Quiero amar”. Dos veces lo piensa: Odio a Mam y Dad. Y al pensarlo, se siente libre
y casi feliz.
Ahora ya no
hay nada de claridad en el aire. Sólo los reverberos, sólo los rótulos luminosos.
Sólo el cielo oscuro, sólo las oscuras montañas, más oscuras que el cielo oscuro.
Y ahí viene
él. Lentamente se va acercando en su coche. Miss Lu lo ve venir y se estremece:
“Tiene dientes blancos, blancos, y el pelo lacio y fuerte de los indios. Sus ojos
son más oscuros que el cielo oscuro, más oscuros que las oscuras montañas”.
Muy lentamente
se va acercando. No necesita señalarla con el dedo, no grita: “Libre”.
–San Ángel
–gorjea Miss Lu y tan bruscamente se sube al coche, que su amplio abrigo blanco
se hincha en torno suyo como una vela.
La portezuela
se cierra y ahora vendrá algo nuevo.
Ahora vendrá
algo nuevo, algo grande, algo terrible. Tiene ojos oscuros y su mirada viene de
muy lejos. Fuertes y gráciles son sus manos y levemente juegan con el volante. Hay
choferes que raptan a las jóvenes de piel blanca. El coche corre a cien kilómetros
y ellas saltan y allá se quedan tiradas en la carretera, el cráneo destrozado. A
veces piden auxilio, cinco patrullas los persiguen, y cuando silban las balas, ellas
se desploman muertas en los cojines verdes y gastados. A veces las encuentran días
después en los montes, deshonradas, los vestidos rotos, una cuchillada en el corazón.
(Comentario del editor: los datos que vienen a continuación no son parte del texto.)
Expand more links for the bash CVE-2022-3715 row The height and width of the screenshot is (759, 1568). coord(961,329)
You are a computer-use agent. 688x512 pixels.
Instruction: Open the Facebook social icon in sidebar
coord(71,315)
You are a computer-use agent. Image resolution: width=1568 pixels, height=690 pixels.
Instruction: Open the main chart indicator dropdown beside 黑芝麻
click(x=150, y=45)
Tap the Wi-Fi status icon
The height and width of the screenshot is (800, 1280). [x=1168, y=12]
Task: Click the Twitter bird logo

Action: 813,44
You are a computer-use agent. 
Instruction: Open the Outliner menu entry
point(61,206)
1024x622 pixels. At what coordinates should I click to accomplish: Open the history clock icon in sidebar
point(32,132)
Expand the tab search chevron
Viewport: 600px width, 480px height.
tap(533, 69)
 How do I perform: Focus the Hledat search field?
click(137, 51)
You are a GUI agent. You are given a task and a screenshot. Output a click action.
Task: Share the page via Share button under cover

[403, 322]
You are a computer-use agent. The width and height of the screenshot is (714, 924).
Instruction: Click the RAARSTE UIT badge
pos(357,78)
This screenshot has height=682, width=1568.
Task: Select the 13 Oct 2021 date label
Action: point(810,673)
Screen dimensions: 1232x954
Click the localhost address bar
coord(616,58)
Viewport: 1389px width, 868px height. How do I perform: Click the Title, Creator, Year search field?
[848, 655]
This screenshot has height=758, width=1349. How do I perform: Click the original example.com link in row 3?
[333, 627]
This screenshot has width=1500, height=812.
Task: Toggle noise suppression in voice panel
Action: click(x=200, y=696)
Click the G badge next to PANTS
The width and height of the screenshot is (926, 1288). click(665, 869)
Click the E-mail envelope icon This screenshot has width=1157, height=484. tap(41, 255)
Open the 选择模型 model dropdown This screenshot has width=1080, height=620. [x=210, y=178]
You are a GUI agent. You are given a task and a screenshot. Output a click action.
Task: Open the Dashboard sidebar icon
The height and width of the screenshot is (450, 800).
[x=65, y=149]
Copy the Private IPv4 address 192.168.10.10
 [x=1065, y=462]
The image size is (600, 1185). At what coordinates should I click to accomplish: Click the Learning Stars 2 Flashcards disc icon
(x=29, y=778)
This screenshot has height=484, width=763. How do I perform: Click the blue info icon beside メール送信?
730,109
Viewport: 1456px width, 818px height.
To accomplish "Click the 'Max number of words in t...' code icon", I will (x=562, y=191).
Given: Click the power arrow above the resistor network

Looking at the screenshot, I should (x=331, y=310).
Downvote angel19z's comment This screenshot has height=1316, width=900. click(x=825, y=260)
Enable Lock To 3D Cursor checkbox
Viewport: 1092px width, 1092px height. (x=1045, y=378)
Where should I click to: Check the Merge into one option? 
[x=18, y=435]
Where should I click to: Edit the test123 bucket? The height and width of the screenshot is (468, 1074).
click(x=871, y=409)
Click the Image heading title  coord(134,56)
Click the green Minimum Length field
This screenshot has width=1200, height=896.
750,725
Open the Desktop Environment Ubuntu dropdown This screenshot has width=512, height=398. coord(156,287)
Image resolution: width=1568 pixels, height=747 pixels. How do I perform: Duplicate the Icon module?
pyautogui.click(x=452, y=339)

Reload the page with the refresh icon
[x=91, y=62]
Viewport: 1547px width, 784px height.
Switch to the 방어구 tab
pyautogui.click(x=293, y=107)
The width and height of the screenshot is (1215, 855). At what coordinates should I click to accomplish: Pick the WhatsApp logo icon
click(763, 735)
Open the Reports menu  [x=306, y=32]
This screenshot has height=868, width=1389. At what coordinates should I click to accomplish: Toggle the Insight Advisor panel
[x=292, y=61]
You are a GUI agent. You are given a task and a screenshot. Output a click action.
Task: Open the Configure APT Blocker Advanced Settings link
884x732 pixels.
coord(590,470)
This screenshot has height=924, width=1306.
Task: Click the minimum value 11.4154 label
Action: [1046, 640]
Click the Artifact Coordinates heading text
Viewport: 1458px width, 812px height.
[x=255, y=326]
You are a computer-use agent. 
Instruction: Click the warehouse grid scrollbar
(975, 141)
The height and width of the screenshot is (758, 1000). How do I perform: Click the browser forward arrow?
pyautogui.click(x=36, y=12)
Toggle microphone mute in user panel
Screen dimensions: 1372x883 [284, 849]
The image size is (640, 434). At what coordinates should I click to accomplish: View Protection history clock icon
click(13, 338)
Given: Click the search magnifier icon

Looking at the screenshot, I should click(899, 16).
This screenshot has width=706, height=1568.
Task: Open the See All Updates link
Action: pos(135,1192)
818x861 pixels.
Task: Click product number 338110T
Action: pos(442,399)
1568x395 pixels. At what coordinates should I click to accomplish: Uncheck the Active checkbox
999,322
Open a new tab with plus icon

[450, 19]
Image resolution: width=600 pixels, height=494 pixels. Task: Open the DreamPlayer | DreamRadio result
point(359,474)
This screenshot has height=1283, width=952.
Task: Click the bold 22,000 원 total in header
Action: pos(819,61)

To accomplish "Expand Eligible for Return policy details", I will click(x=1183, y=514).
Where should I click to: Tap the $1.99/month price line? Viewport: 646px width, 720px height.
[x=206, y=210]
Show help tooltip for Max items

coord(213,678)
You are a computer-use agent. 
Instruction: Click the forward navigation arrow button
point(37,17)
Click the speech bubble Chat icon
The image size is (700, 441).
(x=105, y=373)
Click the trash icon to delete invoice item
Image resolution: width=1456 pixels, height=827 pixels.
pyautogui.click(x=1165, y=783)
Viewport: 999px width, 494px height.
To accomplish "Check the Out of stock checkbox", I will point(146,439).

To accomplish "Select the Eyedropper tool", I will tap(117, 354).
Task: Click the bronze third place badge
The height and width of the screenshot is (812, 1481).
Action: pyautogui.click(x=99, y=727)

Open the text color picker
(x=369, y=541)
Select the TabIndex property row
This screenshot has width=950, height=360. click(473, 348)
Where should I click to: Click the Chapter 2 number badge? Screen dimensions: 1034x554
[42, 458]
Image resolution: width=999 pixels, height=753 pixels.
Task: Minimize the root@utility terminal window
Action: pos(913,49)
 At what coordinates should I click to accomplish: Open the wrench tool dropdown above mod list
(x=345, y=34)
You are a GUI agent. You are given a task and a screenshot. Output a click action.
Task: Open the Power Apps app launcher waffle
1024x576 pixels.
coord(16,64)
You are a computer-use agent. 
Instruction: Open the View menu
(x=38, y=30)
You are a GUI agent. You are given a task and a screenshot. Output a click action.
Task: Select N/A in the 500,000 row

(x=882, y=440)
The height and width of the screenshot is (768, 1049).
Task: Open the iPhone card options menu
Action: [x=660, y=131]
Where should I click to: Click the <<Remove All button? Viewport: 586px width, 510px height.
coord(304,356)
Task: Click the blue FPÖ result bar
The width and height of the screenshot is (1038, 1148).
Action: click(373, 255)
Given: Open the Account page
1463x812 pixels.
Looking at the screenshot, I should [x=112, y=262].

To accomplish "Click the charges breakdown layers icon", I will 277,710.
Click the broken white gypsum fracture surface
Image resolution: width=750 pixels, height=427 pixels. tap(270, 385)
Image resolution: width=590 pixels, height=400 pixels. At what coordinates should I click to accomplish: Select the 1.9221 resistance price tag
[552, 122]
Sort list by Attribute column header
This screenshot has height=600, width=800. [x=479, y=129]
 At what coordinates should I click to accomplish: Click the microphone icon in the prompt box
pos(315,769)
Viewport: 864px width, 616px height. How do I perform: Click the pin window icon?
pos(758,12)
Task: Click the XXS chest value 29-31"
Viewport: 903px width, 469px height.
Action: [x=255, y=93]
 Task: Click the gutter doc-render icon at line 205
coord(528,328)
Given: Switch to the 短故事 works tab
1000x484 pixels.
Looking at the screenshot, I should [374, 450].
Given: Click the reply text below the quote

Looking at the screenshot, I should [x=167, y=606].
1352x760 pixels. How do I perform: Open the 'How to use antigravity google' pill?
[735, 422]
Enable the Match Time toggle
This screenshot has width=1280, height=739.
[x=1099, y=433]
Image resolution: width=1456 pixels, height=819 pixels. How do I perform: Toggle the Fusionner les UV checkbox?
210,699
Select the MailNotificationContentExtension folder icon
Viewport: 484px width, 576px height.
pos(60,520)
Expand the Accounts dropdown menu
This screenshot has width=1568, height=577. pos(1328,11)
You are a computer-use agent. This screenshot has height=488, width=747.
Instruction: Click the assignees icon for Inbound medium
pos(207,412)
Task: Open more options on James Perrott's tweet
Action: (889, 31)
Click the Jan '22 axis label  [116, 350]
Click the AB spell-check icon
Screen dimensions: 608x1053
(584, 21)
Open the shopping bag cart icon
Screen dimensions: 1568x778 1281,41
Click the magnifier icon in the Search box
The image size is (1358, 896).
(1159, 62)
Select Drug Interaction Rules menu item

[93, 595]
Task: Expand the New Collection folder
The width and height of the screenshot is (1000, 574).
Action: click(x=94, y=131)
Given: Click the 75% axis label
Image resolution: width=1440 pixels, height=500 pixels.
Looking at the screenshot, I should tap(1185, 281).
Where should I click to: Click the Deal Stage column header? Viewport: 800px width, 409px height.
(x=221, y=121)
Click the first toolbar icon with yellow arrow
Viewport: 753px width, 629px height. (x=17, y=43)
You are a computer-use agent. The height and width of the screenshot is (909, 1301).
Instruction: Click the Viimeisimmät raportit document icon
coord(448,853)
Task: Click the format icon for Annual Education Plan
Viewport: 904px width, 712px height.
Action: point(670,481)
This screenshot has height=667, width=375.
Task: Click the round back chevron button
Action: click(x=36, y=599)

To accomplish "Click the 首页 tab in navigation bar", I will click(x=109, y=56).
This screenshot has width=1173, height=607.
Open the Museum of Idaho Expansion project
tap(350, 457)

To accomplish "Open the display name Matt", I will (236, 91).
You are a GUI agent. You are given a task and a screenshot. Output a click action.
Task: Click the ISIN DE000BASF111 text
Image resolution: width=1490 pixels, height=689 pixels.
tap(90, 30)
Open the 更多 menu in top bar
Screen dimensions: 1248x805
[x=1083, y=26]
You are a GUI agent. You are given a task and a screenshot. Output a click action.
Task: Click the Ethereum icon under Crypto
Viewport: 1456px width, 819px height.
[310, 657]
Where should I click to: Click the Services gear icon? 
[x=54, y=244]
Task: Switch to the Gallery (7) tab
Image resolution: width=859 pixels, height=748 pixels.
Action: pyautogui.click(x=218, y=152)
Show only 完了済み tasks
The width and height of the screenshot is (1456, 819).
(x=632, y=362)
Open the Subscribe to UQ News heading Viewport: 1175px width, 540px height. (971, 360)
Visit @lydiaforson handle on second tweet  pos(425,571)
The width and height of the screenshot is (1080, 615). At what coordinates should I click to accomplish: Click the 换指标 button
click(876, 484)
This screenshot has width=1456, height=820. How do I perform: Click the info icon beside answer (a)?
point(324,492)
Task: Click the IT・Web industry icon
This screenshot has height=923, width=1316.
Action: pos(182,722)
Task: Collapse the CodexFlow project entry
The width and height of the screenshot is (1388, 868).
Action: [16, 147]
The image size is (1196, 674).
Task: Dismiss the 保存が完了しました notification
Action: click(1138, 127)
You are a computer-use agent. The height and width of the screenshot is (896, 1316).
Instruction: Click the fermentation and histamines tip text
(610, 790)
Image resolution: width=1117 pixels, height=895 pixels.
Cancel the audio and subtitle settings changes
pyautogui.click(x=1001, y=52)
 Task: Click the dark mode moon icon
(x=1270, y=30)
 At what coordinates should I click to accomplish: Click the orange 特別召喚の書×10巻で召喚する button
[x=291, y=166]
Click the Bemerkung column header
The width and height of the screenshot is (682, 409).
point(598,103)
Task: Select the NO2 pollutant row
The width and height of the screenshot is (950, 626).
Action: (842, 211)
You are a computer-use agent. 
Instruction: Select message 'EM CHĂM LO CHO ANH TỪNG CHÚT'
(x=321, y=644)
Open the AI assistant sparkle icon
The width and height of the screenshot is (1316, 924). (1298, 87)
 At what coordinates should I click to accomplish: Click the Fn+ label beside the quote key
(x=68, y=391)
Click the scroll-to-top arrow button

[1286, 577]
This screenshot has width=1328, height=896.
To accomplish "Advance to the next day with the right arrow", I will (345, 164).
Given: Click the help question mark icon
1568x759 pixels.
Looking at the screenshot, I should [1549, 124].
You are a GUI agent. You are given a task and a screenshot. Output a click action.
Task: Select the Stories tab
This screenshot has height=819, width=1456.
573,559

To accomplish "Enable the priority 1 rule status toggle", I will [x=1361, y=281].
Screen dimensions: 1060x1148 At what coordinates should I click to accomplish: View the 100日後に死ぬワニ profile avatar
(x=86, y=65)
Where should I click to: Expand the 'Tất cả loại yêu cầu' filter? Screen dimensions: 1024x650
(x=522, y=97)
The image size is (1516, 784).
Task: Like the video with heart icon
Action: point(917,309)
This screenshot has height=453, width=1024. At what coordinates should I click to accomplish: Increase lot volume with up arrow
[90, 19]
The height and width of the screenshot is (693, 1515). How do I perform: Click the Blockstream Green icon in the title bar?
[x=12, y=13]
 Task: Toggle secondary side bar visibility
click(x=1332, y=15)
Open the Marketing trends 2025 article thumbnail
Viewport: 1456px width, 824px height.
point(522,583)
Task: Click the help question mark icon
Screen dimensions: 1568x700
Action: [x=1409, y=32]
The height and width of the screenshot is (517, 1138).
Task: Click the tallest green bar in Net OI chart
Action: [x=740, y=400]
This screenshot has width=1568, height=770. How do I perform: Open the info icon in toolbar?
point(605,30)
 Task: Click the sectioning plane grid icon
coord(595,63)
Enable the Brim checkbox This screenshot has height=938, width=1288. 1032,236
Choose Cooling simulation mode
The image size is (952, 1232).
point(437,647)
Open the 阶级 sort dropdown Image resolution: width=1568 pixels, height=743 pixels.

Y otras veces se presentan ante el juez, los miembros llenos de espanto y terrible
dulzura y cuentan lo que les sucedió. Y sus sollozos y sus ayes hacen estremecer
los corazones de las muchachas…
“Yo no me
tiraré del coche, yo no voy a gritar, ni tampoco me presentaré ante el juez. Tú
no me vas a matar a cuchilladas, pues seré buena contigo, muy buena… Y para siempre
seré tuya”.
Palabras la
sacan de sus sueños. Es él.
–¿Qué calle?
–pregunta, y su voz suena como nunca antes sonó la voz de un hombre.
Miss Lu está
sentada detrás de él, el corazón le late violentamente, quisiera gritar.
–Pare usted
un momento –dice, y trata de decirlo con arrogancia–, voy a sentarme adelante.
Ahora está
sentada junto a él. Delante de ellos la calzada se extiende bajo el cielo oscuro
y las estrellas son grandes y misteriosas. “De repente todo me parecerá extraño”,
piensa. Árboles extraños cercarán las calles, las calles extrañas, nunca antes vistas…
Una vez él me mira y lo miro yo y luego viene el bosque, y las oscuras montañas.
El coche se para. En el monte cantan los grillos, un pájaro se queja dulcemente
y el aire nos trae un perfume… ¡Oh, qué perfume nos trae! Rosas de Irlanda, pulque
y cuero y mil aventuras que vamos a vivir. A vivir, sí, señor.
El coche pasa
por un bache. Miss Lu despierta y mira alrededor: árboles extraños cercan la calle,
la calle extraña, nunca antes vista… ¡Y ahora sí el asunto se está poniendo serio,
Miss Lu!
Miss Lu se
estremece de espanto y de terrible dulzura. “¡Qué feliz he estado siempre!”, piensa
y siente que las lágrimas le están llenando los ojos y siente lo irreparable. Pero
luego una gran felicidad se apodera de ella. Yergue sus pequeños senos debajo del
abrigo blanco, la cara le está ardiendo, una corriente eléctrica penetra dolorosamente
por sus dedos blancos y delicados.
Y ahora sí
habrá que hacer algo, no es posible que esté sentada, pasiva, esperando que suceda
lo que tendrá que suceder. Y para hacer algo, pregunta: “¿A dónde me lleva Ud.?”
Y su voz es oscura como las oscuras montañas y lánguida como el aire que acaricia
sus mejillas. El hombre vuelve un poco la cabeza. “Tuve que pasar por aquí. Por
la otra calle no hay paso. Ya mero llegamos”.
Y ya están
llegando. Ahí está la casa, ahí está todo.
Miss Lu está
pálida de vergüenza, de coraje y decepción. Quisiera pegarle al hombre, insultarlo,
escupirle a la cara, quisiera –¡ay!– llorar. Bruscamente abre su bolsa, coge un
billete de diez dólares y se lo tira a los pies. Luego corre a la casa, abre la
puerta y la cierra tras sí con un golpe vehemente.
El hombre
levanta el billete de diez dólares. Está feliz. “¡Vaya una gringa chiflada!”, piensa,
y luego: “¿Un vestido de seda roja para Lupe? ¿Una parranda de las meras buenas?
¿Qué será mejor?”
Delante de
él se extiende la calzada solitaria y las estrellas son grandes y misteriosas.